Seniors don’t apply for the same Medicaid that covers younger, non-disabled adults. Instead, anyone 65 or older falls into the ABD category, which uses a separate set of financial rules rooted in the Supplemental Security Income (SSI) program run by the Social Security Administration.1Medicaid.gov. Eligibility Policy States are required by federal law to cover people who already receive SSI benefits, and most states automatically enroll SSI recipients in Medicaid without a separate application.
Beyond that mandatory group, states can choose from several optional pathways to extend coverage to seniors who don’t qualify for SSI but still have limited income and resources. These optional paths include coverage for people with incomes up to the federal poverty level, people who need long-term care, and people who can “spend down” their income by subtracting medical expenses. The result is a patchwork: two seniors with identical finances might qualify in one state but not another.
Income eligibility for senior Medicaid isn’t a single number. It depends on which coverage pathway you’re pursuing and which state you live in. For basic ABD Medicaid, most states set the income ceiling at or near the SSI federal benefit rate, which in 2026 is $994 per month for an individual and $1,491 for a couple.2Social Security Administration.
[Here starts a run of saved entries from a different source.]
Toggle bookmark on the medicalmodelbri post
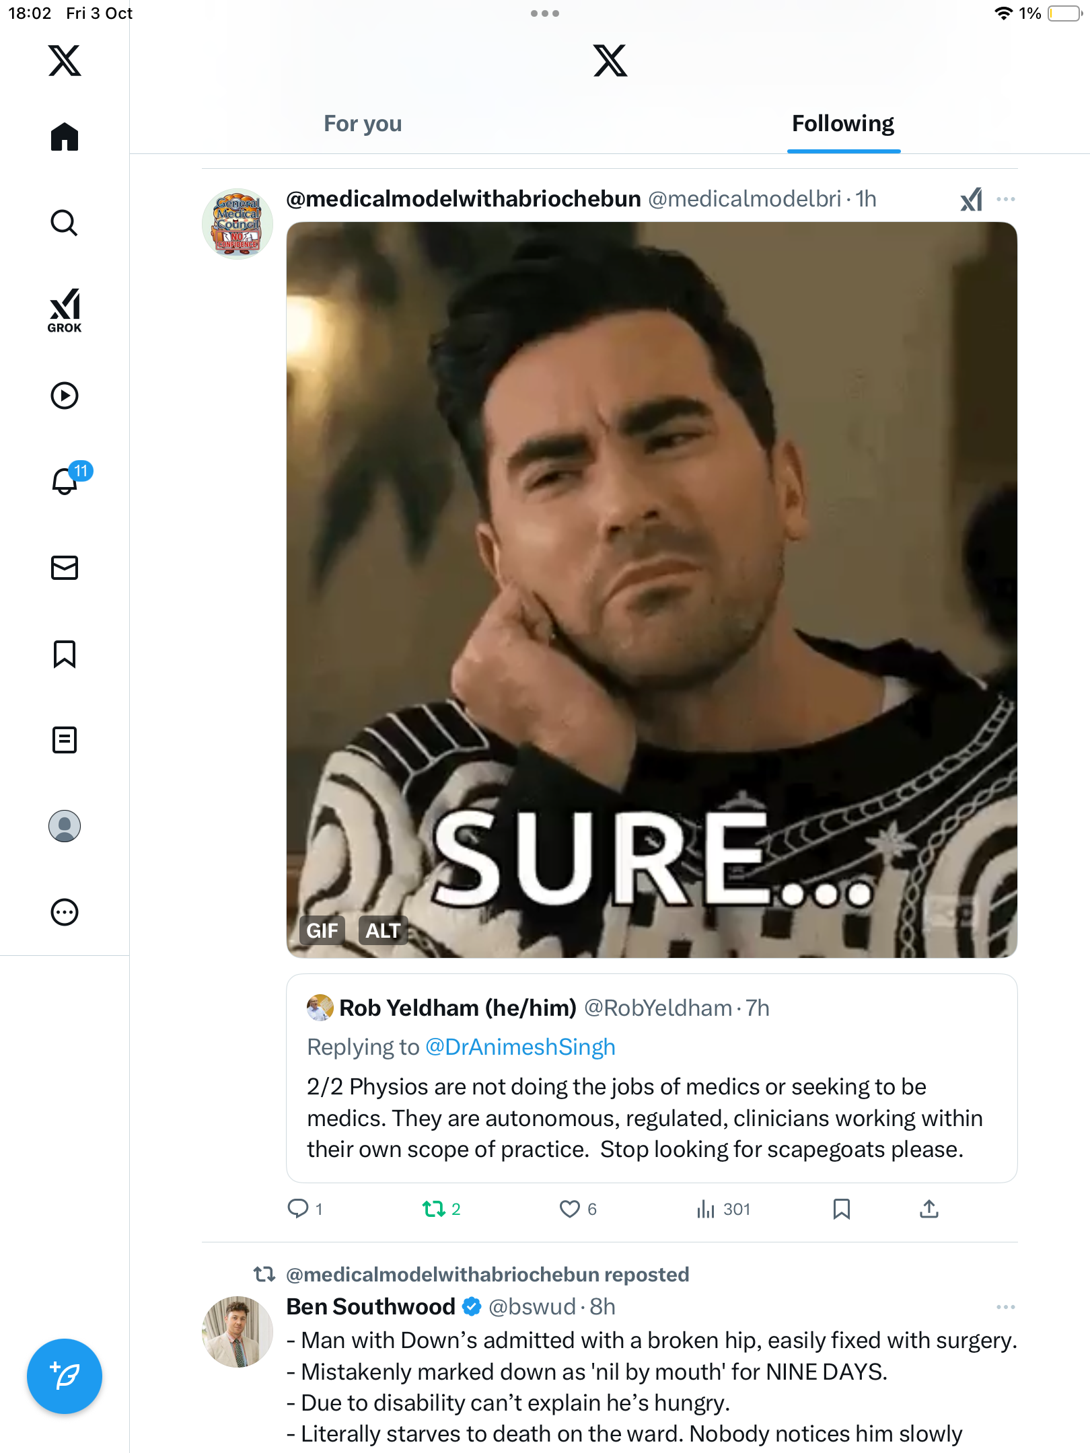The height and width of the screenshot is (1453, 1090). [841, 1209]
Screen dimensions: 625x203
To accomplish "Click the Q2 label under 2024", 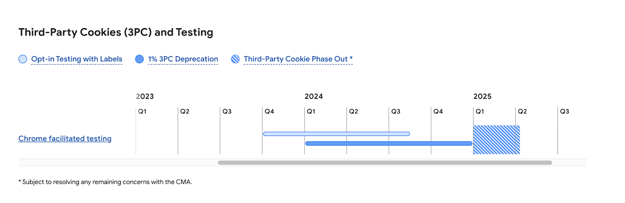I will click(x=354, y=112).
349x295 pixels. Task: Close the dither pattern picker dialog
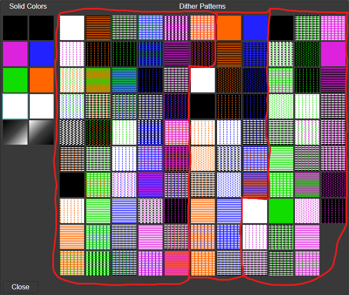click(x=20, y=287)
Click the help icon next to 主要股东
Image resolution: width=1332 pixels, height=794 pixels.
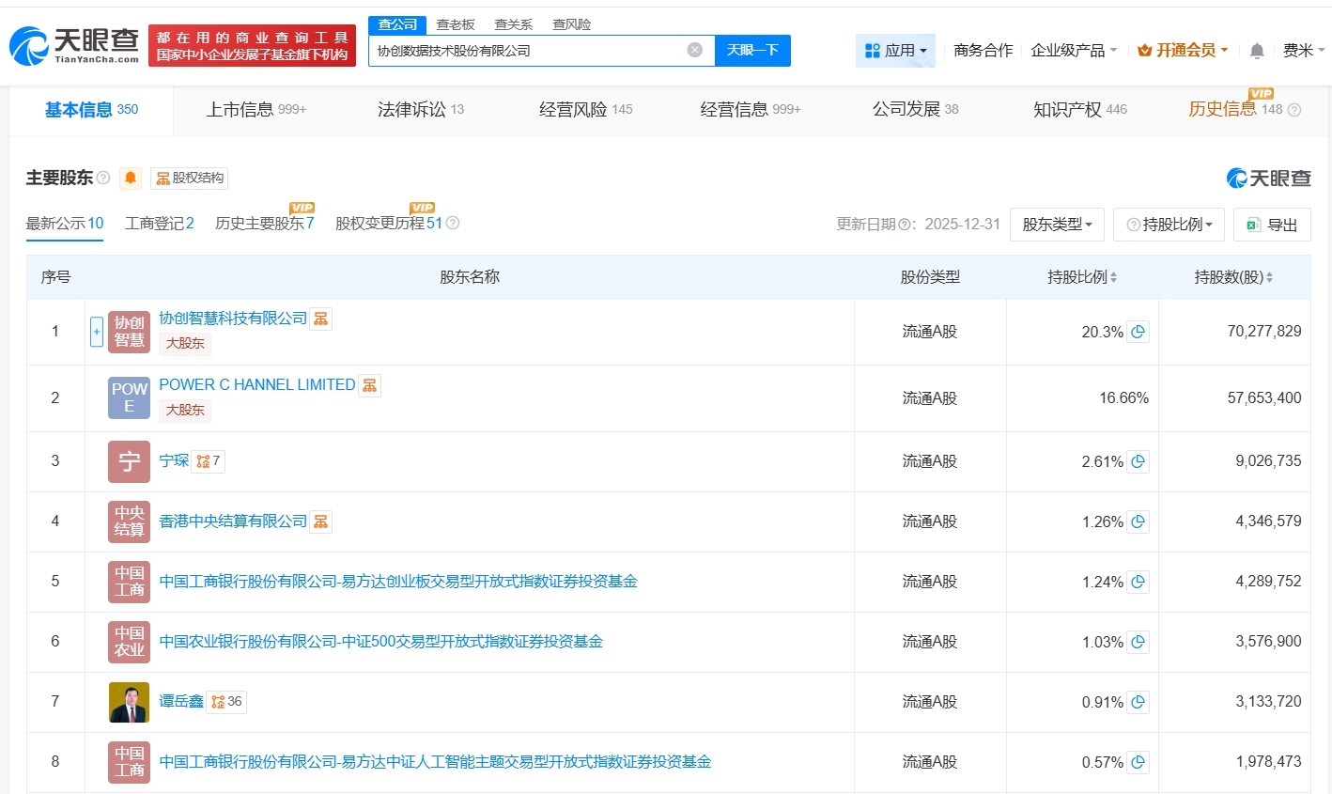tap(103, 178)
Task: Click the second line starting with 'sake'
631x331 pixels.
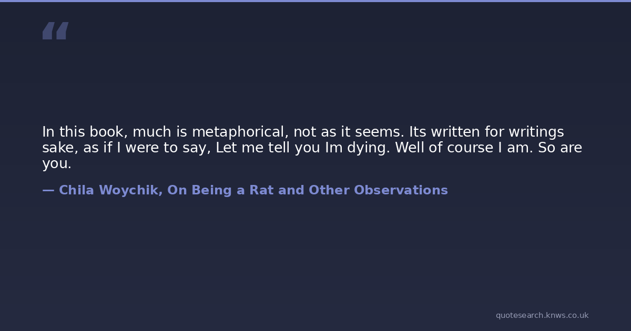Action: tap(312, 148)
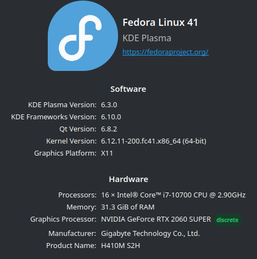
Task: Click the Fedora Linux 41 title
Action: tap(160, 23)
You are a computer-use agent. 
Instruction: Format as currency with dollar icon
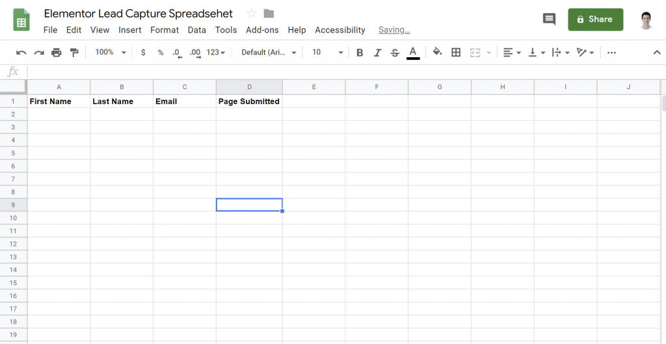143,52
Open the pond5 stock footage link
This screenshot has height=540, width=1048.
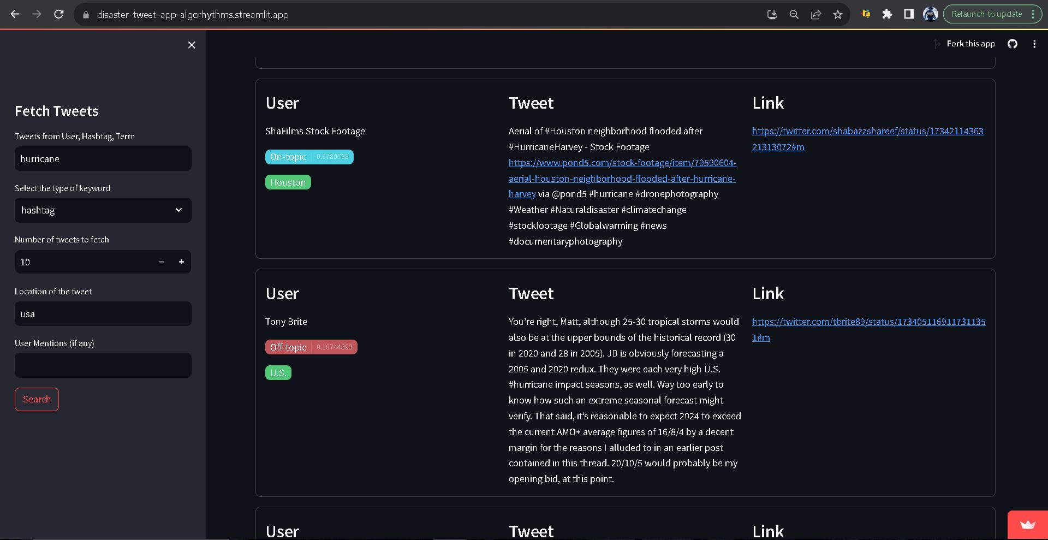point(622,178)
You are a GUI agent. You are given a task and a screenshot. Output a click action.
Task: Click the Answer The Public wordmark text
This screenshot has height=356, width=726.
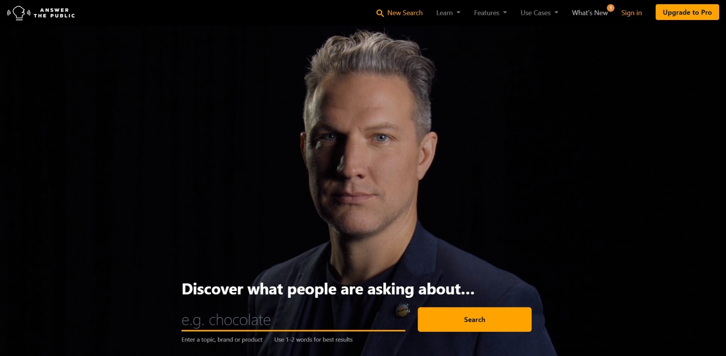click(54, 13)
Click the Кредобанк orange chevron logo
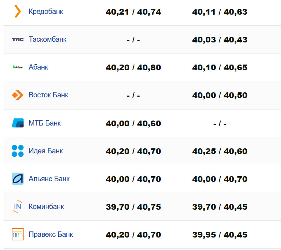This screenshot has width=281, height=250. pos(17,11)
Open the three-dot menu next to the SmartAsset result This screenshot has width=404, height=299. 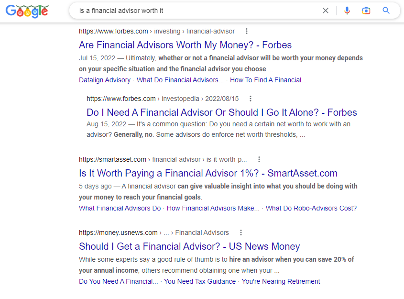[259, 159]
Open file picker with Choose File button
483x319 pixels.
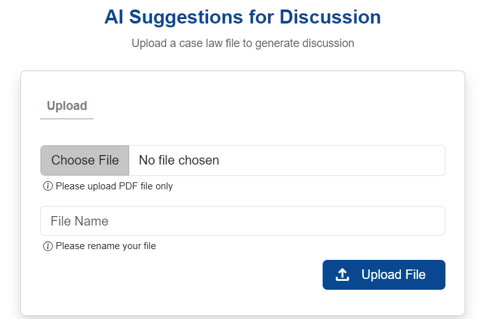tap(85, 160)
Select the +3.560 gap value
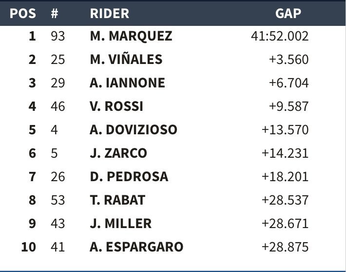 [x=288, y=60]
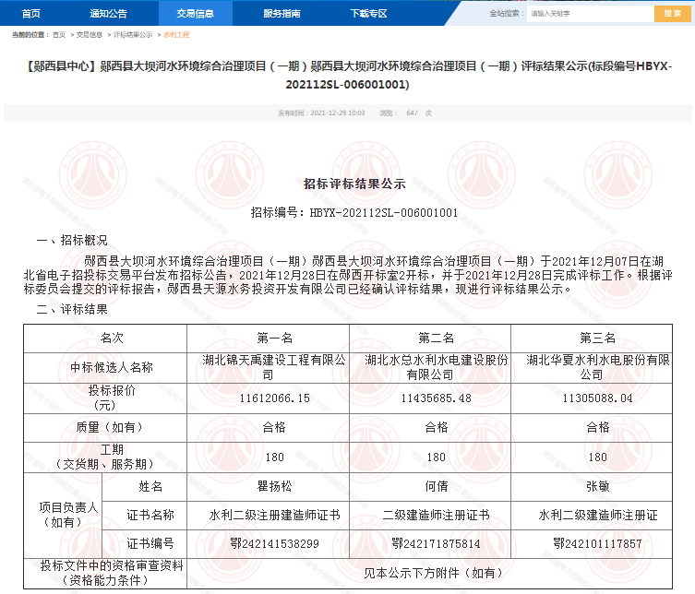Click the 招标编号 line under the heading
This screenshot has width=695, height=594.
pyautogui.click(x=354, y=212)
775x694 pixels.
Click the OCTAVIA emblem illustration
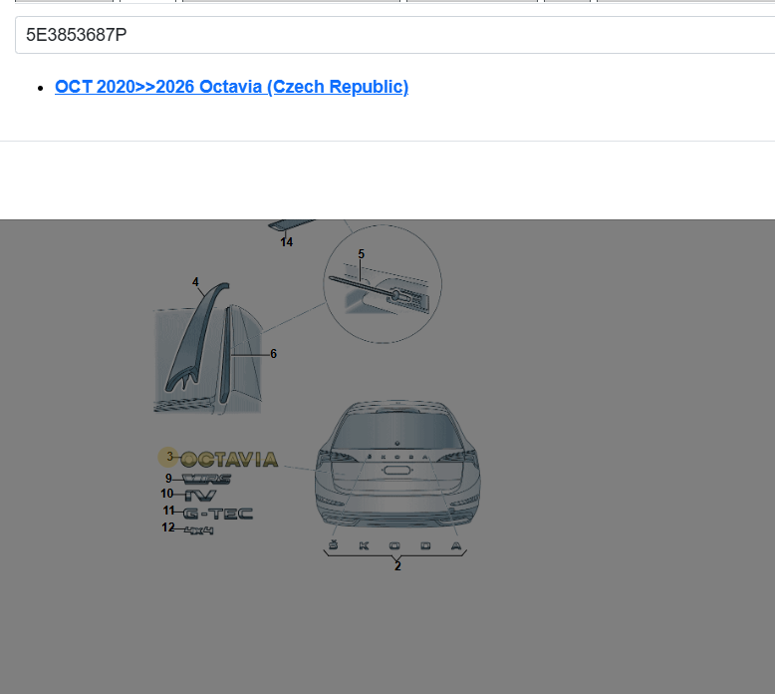pos(229,460)
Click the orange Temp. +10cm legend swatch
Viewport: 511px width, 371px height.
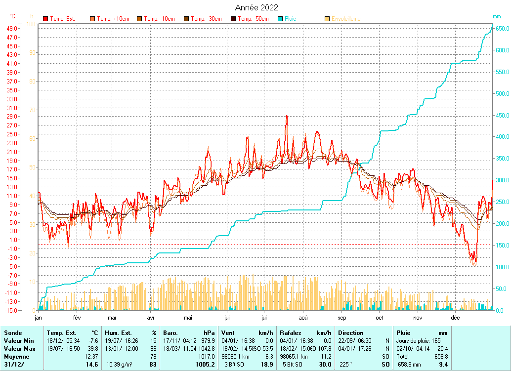pyautogui.click(x=92, y=19)
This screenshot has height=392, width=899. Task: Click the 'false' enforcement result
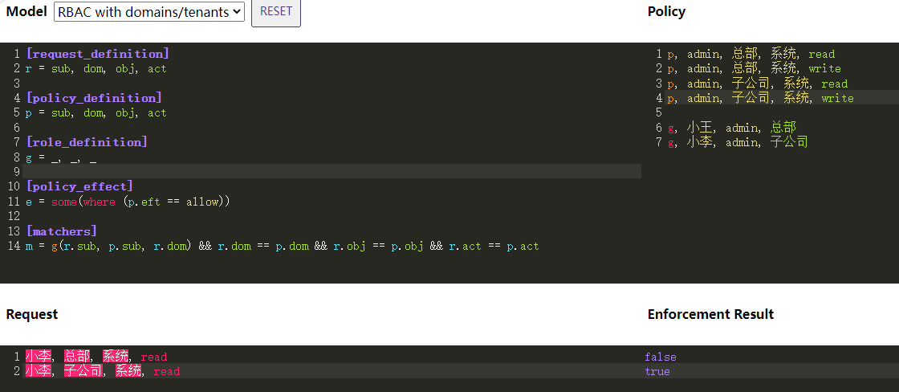pos(660,357)
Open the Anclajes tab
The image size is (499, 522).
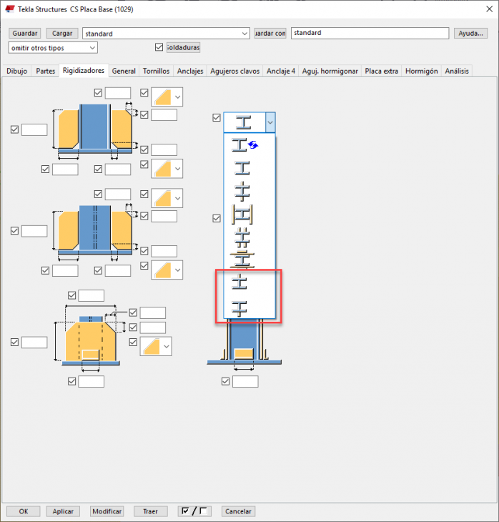pyautogui.click(x=190, y=71)
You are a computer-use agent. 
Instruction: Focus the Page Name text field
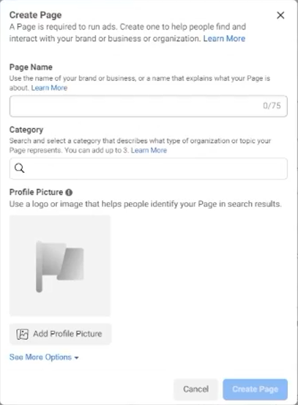[149, 106]
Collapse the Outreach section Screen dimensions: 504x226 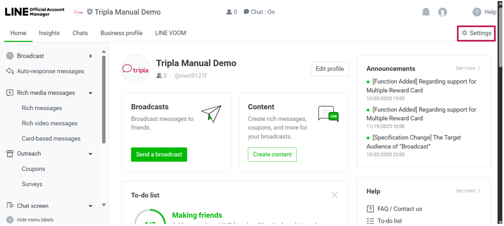coord(91,154)
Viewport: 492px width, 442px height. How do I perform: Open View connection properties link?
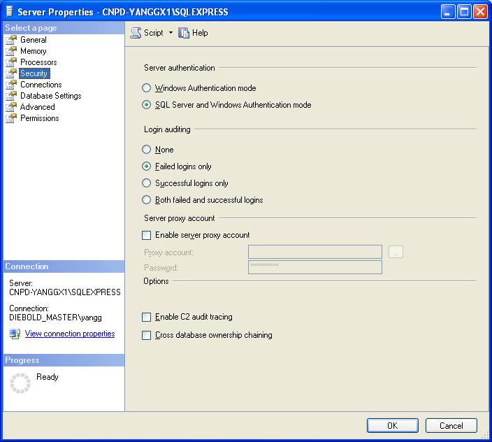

SSI Federal Payment Amounts for 2026 Some states are more generous, using the federal poverty level of $1,330 per month as their threshold instead.3ASPE. 2026 Poverty Guidelines
For long-term care Medicaid, which pays for nursing home stays and home-based services, the income ceiling is higher. Most states cap it at 300% of the SSI federal benefit rate, or $2,982 per month in 2026. That limit captures a much larger group of seniors, particularly those whose Social Security and pension income exceeds the basic SSI threshold but who can’t afford to pay privately for a nursing home.
If your income exceeds the standard limit, roughly 36 states and Washington, D.C., offer a spend-down option.1Medicaid.gov. Eligibility Policy A spend-down works like a deductible: you subtract qualifying medical expenses from your gross income, and if the remainder falls below your state’s threshold, you qualify for that coverage period. Prescription costs, doctor visits, and medical equipment you’ve already paid for all count toward the spend-down amount.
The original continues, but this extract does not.